En 1938, la Russie et le Japon ont mené une guerre frontalière massive non déclarée au cours de laquelle Joukov s’est fait remarquer pour la première fois.
Avec vingt ou quarante mille victimes (morts et blessés combinés), la bataille de Khalkin gol a été plus sanglante que beaucoup de guerres déclarées
Par Michael Peck – Le 4 août 2018 – Source Russia Insider
Entre 1938 et 1939, l’Union soviétique et l’empire du Japon ont mené une série d’affrontements le long de la frontière entre la Mandchourie occupée par les Japonais, la Mongolie sous contrôle russe et la frontière sibérienne près du port de Vladivostok, dans le Pacifique.
L’enjeu était les riches ressources de la Mandchourie et, au-delà, de savoir laquelle des deux puissances dominerait en Asie du Nord-Est. Mais le résultat ultime des batailles mandchoues, qui ont culminé à Pearl Harbor et entraîné la guerre du Pacifique entre le Japon et les États-Unis, est encore plus important.
Il est peut-être difficile de croire que tout cela a commencé sur quelques collines dans des steppes insignifiantes. Pourtant, les deux parties s’étaient déjà affrontées auparavant. Dans la guerre russo-japonaise de 1904-1905, le nouvel empire japonais, ignoré par les forces du tsar comme asiatique, donc de race inférieure, coula la marine russe, battit l’armée et s’empara du port stratégique de Port Arthur (que les Russes eux-mêmes avaient précédemment extorqué à la Chine). Pendant la guerre civile russe en 1919, le Japon a envoyé 70 000 soldats pour soutenir l’armée blanche anticommuniste.
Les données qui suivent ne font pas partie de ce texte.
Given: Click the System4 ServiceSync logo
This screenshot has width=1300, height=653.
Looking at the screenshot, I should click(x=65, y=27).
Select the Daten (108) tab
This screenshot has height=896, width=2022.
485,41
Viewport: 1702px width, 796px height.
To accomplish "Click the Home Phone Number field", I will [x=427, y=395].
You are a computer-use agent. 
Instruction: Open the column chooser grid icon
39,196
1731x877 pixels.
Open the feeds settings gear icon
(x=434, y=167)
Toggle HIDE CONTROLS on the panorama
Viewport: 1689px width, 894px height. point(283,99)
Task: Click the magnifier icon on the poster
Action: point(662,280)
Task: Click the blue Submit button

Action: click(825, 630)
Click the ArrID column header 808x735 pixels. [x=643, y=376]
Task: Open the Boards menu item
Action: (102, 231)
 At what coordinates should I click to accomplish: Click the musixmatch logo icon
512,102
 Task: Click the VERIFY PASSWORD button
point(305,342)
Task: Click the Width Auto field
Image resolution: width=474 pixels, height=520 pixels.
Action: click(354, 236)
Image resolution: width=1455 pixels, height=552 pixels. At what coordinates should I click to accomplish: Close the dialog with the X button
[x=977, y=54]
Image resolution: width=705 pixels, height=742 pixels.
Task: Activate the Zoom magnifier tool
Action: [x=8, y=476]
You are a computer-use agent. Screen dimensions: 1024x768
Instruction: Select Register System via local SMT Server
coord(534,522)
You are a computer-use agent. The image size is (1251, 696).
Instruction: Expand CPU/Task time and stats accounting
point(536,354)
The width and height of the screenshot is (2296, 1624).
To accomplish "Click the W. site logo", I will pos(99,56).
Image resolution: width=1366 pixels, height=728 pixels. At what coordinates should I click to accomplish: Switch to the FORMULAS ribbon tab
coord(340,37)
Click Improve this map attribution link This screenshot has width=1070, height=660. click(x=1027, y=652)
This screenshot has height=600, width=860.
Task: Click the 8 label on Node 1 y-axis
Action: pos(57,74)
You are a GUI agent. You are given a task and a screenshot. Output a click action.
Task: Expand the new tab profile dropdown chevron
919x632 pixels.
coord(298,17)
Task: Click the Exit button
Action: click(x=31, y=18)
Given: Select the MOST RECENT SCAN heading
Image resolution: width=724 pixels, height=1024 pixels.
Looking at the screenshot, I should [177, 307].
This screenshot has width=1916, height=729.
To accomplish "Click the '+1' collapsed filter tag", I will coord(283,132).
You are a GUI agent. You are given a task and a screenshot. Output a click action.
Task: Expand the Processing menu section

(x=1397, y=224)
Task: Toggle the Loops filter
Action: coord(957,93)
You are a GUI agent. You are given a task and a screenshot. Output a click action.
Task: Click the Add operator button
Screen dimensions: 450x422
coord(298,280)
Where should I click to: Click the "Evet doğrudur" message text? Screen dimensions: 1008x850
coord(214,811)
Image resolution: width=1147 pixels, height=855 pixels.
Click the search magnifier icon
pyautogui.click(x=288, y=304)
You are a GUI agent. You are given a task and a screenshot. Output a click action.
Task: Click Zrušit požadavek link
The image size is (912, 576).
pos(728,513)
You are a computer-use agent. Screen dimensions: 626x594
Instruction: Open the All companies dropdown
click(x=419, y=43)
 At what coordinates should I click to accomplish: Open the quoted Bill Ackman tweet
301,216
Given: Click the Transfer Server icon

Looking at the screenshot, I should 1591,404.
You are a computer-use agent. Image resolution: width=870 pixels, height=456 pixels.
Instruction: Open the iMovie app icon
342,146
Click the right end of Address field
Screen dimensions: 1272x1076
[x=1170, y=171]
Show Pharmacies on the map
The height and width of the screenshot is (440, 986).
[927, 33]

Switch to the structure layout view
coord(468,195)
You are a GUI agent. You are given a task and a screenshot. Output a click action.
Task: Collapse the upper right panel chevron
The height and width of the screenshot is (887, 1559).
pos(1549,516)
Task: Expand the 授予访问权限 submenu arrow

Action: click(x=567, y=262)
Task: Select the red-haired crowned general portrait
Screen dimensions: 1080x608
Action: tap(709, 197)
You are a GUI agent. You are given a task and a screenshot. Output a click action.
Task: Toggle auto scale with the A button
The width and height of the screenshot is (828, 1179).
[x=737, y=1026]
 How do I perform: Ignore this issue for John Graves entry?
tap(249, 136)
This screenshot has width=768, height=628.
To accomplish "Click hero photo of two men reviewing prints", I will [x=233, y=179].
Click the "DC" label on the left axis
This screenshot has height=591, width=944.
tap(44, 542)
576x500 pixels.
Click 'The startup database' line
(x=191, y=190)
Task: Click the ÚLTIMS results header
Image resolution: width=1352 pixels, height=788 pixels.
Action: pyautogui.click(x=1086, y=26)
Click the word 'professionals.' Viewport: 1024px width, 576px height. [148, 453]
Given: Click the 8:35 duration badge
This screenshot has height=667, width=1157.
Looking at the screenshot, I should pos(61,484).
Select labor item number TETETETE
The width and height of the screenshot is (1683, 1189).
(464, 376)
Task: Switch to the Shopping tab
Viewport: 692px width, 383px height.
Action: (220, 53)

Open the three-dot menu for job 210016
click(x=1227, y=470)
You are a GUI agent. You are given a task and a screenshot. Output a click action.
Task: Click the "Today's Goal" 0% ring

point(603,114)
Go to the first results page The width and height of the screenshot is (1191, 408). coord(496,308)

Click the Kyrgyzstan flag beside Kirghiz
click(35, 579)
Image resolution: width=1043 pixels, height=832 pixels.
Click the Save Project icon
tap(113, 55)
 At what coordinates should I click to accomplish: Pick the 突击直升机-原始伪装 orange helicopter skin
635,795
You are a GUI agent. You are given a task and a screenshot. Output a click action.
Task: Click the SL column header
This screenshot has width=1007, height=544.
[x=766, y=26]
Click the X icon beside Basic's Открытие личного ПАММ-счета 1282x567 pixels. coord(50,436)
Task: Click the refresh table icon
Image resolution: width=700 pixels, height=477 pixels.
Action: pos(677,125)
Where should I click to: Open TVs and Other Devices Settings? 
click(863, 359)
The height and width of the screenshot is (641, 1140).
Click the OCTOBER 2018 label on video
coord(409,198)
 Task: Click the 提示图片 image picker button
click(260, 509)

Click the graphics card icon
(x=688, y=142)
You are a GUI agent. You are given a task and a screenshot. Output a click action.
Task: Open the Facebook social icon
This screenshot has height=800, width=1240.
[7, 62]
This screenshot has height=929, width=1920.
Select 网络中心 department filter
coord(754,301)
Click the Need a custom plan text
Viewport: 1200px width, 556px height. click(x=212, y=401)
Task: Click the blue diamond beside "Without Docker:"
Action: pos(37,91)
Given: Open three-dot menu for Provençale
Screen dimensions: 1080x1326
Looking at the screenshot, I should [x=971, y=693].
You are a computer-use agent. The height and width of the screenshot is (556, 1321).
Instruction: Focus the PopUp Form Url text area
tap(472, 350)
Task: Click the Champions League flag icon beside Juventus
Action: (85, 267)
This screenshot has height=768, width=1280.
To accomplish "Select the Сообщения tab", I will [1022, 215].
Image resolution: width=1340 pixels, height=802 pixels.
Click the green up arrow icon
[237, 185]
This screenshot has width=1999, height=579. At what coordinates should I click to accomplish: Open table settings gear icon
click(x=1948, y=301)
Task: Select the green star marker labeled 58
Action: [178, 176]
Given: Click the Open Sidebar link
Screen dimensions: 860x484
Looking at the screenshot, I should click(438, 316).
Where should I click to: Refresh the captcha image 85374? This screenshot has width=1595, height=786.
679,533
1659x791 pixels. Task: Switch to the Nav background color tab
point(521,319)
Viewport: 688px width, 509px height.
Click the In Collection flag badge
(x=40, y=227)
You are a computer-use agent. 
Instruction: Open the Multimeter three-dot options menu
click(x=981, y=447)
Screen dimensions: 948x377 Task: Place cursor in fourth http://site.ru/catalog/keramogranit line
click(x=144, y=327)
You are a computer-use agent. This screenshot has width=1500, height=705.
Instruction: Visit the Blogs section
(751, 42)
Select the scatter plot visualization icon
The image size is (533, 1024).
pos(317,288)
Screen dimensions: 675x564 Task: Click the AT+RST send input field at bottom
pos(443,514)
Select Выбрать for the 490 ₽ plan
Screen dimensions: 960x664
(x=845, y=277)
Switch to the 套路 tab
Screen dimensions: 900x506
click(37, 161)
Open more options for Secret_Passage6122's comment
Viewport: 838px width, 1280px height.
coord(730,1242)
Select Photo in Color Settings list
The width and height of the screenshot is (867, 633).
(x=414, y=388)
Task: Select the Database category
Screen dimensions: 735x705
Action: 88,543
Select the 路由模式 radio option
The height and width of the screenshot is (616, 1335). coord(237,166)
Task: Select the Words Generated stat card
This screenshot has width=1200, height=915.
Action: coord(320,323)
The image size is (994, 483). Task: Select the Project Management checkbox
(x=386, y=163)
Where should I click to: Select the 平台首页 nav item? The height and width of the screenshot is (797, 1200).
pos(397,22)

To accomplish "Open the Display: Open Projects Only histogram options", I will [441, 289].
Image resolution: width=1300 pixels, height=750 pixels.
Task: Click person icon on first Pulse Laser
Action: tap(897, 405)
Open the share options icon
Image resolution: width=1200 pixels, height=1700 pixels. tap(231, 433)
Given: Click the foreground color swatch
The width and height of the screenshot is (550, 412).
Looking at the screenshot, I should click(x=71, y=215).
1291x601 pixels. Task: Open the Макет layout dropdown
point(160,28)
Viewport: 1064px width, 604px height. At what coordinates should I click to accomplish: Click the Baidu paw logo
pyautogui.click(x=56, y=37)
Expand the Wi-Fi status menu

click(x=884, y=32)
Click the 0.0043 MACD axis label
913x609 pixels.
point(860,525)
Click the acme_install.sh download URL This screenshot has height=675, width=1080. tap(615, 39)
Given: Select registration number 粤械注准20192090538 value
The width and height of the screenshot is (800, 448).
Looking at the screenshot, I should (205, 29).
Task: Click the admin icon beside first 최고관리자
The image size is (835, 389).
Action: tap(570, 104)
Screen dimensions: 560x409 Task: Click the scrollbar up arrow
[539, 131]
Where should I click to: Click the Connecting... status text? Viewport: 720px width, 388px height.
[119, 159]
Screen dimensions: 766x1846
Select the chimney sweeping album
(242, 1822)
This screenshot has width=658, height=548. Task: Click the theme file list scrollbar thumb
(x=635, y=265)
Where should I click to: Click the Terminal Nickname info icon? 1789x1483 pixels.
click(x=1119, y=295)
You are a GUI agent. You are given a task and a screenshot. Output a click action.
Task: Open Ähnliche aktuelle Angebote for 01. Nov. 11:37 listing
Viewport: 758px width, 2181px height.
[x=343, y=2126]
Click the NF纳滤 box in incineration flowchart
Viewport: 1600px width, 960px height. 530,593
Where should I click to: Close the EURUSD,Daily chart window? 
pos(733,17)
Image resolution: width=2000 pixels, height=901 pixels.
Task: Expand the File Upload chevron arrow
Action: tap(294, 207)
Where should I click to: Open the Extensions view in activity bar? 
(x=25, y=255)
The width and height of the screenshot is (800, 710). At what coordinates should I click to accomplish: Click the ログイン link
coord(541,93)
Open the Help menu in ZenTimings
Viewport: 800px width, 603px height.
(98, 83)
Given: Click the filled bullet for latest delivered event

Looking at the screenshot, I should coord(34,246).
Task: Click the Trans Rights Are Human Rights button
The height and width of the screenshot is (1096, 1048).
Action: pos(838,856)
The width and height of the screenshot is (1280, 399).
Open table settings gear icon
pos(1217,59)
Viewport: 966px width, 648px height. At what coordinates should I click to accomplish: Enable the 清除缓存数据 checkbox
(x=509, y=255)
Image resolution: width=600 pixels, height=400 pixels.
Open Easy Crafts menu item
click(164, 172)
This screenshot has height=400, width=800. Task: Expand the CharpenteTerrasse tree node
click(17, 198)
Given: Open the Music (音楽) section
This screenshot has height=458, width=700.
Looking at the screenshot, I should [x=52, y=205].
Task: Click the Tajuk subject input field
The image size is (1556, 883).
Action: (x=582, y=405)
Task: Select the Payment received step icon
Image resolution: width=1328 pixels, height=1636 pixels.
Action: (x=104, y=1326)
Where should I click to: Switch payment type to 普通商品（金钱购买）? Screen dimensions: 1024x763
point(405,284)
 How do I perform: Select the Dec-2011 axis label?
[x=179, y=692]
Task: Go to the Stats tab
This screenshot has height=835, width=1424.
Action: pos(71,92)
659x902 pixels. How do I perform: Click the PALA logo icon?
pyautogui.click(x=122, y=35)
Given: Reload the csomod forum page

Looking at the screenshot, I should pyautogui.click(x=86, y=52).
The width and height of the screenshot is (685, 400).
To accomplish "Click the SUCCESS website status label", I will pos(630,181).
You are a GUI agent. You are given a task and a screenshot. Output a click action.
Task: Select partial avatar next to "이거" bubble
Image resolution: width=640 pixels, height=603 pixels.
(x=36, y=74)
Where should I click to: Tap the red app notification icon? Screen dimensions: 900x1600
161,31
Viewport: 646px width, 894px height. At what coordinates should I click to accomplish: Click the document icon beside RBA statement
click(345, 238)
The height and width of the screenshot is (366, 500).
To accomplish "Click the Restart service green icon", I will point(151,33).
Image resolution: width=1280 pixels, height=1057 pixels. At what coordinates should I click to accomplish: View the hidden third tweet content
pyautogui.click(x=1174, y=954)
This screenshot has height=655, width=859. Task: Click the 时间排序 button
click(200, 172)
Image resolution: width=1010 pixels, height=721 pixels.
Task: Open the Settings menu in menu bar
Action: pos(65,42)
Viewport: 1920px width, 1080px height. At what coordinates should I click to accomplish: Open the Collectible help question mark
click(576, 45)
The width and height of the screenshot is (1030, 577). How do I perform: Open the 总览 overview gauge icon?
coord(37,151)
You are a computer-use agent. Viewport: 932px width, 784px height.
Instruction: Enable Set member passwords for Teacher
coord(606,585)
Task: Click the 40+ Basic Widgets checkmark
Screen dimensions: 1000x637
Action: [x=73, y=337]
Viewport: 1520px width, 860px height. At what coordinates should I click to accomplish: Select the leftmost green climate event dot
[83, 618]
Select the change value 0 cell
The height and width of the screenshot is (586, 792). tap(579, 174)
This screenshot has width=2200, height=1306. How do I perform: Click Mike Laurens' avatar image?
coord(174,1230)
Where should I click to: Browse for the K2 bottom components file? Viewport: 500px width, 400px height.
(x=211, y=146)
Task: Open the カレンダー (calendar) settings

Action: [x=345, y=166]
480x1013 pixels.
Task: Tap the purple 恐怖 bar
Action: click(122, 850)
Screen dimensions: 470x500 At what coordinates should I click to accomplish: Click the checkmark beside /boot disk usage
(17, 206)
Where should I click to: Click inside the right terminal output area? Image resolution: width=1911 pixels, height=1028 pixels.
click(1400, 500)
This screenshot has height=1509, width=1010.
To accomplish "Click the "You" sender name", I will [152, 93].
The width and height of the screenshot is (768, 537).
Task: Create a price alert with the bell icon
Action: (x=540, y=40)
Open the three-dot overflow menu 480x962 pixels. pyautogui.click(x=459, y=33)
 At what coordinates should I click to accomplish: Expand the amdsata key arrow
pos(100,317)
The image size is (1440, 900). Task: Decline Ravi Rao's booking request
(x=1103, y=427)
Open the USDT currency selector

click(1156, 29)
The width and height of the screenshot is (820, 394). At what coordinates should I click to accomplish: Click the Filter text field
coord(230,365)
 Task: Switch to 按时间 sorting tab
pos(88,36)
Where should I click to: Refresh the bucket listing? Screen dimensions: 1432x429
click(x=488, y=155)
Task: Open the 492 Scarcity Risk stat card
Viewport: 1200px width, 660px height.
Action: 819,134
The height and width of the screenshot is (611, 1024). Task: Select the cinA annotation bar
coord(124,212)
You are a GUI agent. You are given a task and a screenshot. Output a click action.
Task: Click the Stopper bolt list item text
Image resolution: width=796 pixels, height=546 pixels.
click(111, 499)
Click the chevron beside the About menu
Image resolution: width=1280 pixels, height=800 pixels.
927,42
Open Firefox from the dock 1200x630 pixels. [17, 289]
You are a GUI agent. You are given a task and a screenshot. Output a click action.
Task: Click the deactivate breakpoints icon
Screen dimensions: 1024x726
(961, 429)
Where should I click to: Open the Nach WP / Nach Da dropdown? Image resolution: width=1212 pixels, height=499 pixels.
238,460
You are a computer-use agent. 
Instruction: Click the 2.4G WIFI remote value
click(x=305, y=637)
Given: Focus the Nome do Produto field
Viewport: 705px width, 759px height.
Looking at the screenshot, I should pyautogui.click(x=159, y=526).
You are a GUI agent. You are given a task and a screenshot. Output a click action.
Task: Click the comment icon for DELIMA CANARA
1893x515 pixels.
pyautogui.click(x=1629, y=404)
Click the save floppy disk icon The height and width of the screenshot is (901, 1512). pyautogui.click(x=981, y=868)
Les forces impériales japonaises ont presque annexé la Sibérie avant de se retirer.
Il y avait peu d’amour épanché entre les deux camps, surtout dans l’atmosphère ultra-militariste des années 1930. Le Japon s’est tourné vers le fascisme tandis que Staline a renforcé la puissance industrielle et militaire soviétique pour le conflit inévitable avec le capitalisme. En effet, le conflit russo-japonais était en quelque sorte une bataille d’images en miroir. Qu’il s’agisse de mourir pour Staline ou pour l’empereur, les deux parties ne se souciaient pas du nombre des hommes qui périraient sur le champ de bataille.
Le fusible a été allumé pour la première fois au début des années 1930, lorsque l’armée japonaise agressive du Guandong, de sa propre initiative, a occupé le territoire de la Mandchourie en 1931, créant une frontière contestée de presque 5 000 km entre le Japon et la Russie.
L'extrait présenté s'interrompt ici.